If for a certain SNP locus one allele is substantially more frequently gained than the other allele, one may hypothesize that the former allele is subject to a larger selective pressure to change copy number. This, in turn, may be an indication of different roles being played by the two alleles with respect to cancer progression and evolution, suggesting that loci subject to allelic skewness can be potential unique markers for breast cancer development. Even from a relatively small number of samples, probes with highly significant allelic skewness have been identified in a genome-wide statistical evaluation [26].
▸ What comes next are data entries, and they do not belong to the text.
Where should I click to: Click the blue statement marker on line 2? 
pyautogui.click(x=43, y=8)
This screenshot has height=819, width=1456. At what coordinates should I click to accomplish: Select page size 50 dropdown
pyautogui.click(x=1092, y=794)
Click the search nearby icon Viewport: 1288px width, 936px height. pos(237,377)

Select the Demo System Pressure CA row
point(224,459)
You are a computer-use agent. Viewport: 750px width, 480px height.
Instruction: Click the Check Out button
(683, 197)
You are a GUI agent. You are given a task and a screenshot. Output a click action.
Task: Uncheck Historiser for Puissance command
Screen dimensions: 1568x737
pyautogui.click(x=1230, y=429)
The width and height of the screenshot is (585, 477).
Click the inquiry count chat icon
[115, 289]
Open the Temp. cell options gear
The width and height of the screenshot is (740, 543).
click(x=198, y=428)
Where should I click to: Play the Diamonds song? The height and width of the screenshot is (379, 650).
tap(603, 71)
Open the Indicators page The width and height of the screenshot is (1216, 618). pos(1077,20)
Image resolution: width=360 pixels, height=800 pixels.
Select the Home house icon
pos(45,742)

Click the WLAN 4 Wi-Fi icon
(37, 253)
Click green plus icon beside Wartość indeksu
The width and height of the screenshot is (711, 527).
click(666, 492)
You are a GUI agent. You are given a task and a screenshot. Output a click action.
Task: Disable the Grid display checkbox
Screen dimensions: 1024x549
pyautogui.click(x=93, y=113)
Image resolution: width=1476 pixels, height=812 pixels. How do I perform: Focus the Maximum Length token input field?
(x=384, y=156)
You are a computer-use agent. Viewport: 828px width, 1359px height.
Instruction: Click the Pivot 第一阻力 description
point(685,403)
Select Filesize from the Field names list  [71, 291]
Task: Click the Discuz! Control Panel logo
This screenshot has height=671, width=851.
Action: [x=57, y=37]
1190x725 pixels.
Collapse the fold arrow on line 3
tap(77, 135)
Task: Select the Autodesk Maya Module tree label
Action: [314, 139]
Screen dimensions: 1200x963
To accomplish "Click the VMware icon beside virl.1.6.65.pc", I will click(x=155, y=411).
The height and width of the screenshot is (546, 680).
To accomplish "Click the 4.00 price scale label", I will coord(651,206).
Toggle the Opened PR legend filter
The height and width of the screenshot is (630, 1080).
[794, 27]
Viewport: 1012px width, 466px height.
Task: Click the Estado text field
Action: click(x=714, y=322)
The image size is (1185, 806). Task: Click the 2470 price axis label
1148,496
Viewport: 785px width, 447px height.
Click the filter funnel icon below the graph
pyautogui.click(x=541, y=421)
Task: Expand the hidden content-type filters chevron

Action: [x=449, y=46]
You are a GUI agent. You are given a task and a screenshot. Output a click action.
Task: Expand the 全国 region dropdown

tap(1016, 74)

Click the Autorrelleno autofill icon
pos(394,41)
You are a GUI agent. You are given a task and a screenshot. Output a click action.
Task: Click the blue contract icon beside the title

Outliers and Winsorization

While least squares methods are often favored due to their optimality properties, they are also known to be sensitive to extreme observations. Thus, except if the purpose is to search for short aberrations of biological origins (CNVs), we advise the use of an outlier handling procedure. To evaluate the proposed Winsorization scheme, we first established a suitable way of simulating extreme observations. A classical way is to use “contaminated normals”, where the error distribution is a mixture of two normal distributions [35]. With probability 1−α the error is drawn from a distribution N(0,σ2), and with probability αfrom N(0,d2σ2), typically with d=3 and α=0.05. We compared the fraction of outliers in observed copy number data to the corresponding fractions in normals and contaminated normals, using MAD to estimate SDs. For the normal distribution, the fraction of observations outside 3 SD is 0.27% and outside 5 SD < 0.00001%, while these fractions for the 5% contaminated normal are 1.64% and 0.42%. For the Agilent 244K used on the MicMa dataset, the fractions were 1.89% and 0.59%, that is, slightly above the values for the contaminated normal. For the 44K Agilent and Illumina 109K applied to the same data, the percentages were slightly lower (3 SD: 1.41% and 1.18%; for 5 SD 0.29% and 0.11%), however still indicating that the 5% contaminated normal is an appropriate distribution when evaluating robustness of copy number assessment procedures. Inspection of data obtained by the 318K Illumina, 4 x 180K Agilent and Nimblegen 2.1M arrays also confirmed the existence of substantial amounts of outliers. The PCF algorithm was tested with and without Winsorization on simulated data with outliers (Table 1). Outliers in the contaminated distributions may cause the detection of short false aberrations; such spikes occurred roughly ten times per 1000 probes, as compared to less than two times per 1000 for uncontaminated data. Table 1 further shows that Winsorization efficiently reduces the number of falsely detected aberrations and make results for the contaminated distribution roughly equal to the ones for the normal distribution. In line with these observations, outliers tend to change the form of aberrations (their height and length), while Winsorization brings the distribution fairly close to the one found for normal data (data not shown).

Table 1. Outlier effects

Another way to avoid that a few extreme observations result in a segment is to impose a lower limit on the length (number of probes) of a segment. With a lower length limit of five probes, we found about twice as many false spikes as with Winsorization when adjusting γto give equal sensitivity for true aberrations. Still, simulations indicate that a lower limit on segment length is valuable in combination with Winsorization. Note that outliers of biological origin will be more extreme if the technology has an inherent low noise level, as is the case, e.g., for BAC arrays and for high throughput sequencing. Thus, outliers are not a sign of inappropriate functioning of a technique, but a characteristic of the data requiring consideration in the analysis. In summary, copy number data tend to contain a high fraction of outliers. These outliers often induce false aberrations, but simple procedures like Winsorization will efficiently reduce these undesired effects.

Computational performance

In R, using the vector based PCF implementation described in Algorithm 1 implies a substantial efficiency gain over loop based implementation, roughly a 10-20 times reduction in time requirements. The fast implementation of PCF (Algorithm 3) gives a further marked reduction in computing time. On the MicMa 244k dataset (longest arm ≈10000 probes), the implemented fast version is about 15 times faster than the exact one, and uses around 3.5 minutes to process the 49 samples (4 seconds per sample, see Table 2). The multi-sample method was slightly faster than the single sample version.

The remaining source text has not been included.